Answer： (a) The hydrostatic pressure on the bottom of the tank is 12054 Pa. (b) The hydrostatic force on the bottom of the tank is 385728 N. (c) The hydrostatic force on one end (4m wide) of the tank is 36162 N.

Explain This is a question about understanding how liquids push down on things, which we call hydrostatic pressure and force. We need to figure out how much the kerosene pushes on the bottom and one side of the tank.

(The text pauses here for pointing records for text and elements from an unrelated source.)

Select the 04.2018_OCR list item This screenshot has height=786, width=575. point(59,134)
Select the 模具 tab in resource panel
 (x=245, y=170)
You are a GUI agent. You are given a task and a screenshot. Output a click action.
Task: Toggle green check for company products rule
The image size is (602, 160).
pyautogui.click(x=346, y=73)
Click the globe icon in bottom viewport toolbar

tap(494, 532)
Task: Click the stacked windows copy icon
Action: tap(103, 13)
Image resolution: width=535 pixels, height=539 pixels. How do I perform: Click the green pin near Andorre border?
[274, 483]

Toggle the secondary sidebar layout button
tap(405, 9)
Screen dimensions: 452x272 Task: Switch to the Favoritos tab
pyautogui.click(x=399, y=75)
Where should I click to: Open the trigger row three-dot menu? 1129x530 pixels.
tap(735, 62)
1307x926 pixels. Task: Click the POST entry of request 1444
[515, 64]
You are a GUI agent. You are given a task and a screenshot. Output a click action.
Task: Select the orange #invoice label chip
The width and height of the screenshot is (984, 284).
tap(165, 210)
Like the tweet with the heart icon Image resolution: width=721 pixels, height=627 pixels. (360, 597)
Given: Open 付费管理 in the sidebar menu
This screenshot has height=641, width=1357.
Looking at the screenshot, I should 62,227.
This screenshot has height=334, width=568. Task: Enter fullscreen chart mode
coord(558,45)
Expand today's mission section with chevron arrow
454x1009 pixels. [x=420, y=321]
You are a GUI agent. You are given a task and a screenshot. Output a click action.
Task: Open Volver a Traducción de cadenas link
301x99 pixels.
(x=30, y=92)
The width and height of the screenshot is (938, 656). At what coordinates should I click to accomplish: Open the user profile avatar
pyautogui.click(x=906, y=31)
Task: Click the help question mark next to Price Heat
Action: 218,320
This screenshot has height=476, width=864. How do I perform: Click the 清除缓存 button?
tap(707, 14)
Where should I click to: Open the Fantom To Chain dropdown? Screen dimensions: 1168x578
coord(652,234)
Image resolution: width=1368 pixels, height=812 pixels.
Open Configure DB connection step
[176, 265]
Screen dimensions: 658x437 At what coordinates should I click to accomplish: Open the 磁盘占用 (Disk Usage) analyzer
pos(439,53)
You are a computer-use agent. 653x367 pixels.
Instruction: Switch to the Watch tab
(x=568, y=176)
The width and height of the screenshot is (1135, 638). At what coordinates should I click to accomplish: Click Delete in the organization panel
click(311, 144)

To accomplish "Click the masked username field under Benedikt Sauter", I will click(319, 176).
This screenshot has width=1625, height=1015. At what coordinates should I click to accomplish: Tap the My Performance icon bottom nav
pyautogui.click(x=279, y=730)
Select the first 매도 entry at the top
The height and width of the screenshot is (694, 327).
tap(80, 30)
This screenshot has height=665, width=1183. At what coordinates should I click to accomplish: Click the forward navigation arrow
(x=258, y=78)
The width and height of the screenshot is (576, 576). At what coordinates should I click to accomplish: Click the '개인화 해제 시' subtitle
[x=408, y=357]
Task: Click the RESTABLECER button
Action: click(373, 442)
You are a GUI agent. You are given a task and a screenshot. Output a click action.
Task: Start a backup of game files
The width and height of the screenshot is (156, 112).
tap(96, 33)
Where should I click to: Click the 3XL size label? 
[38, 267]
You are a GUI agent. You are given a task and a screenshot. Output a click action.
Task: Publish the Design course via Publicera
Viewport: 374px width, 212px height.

The solving step is: First, let's list what we know:

Length of the tank (L) = 8 meters
Width of the tank (W) = 4 meters
Height of the tank (H) = 2 meters
Depth of kerosene (h) = 1.5 meters
Density of kerosene (ρ) = 820 kg/m³
Acceleration due to gravity (g) is about 9.8 m/s² (that's how strong Earth pulls things down).

Part (a): Hydrostatic pressure on the bottom The pressure on the bottom is how much the liquid pushes straight down per square meter. It depends on the liquid's density, how deep it is, and gravity.

Formula for pressure: We use the formula: Pressure (P) = density (ρ) × gravity (g) × depth (h)
Plug in the numbers: P_bottom = 820 kg/m³ × 9.8 m/s² × 1.5 m
Calculate: P_bottom = 12054 Pascals (Pa). A Pascal is a unit of pressure.

Part (b): Hydrostatic force on the bottom The total force on the bottom is how much the liquid is pushing on the entire bottom surface. We get this by multiplying the pressure by the area of the bottom.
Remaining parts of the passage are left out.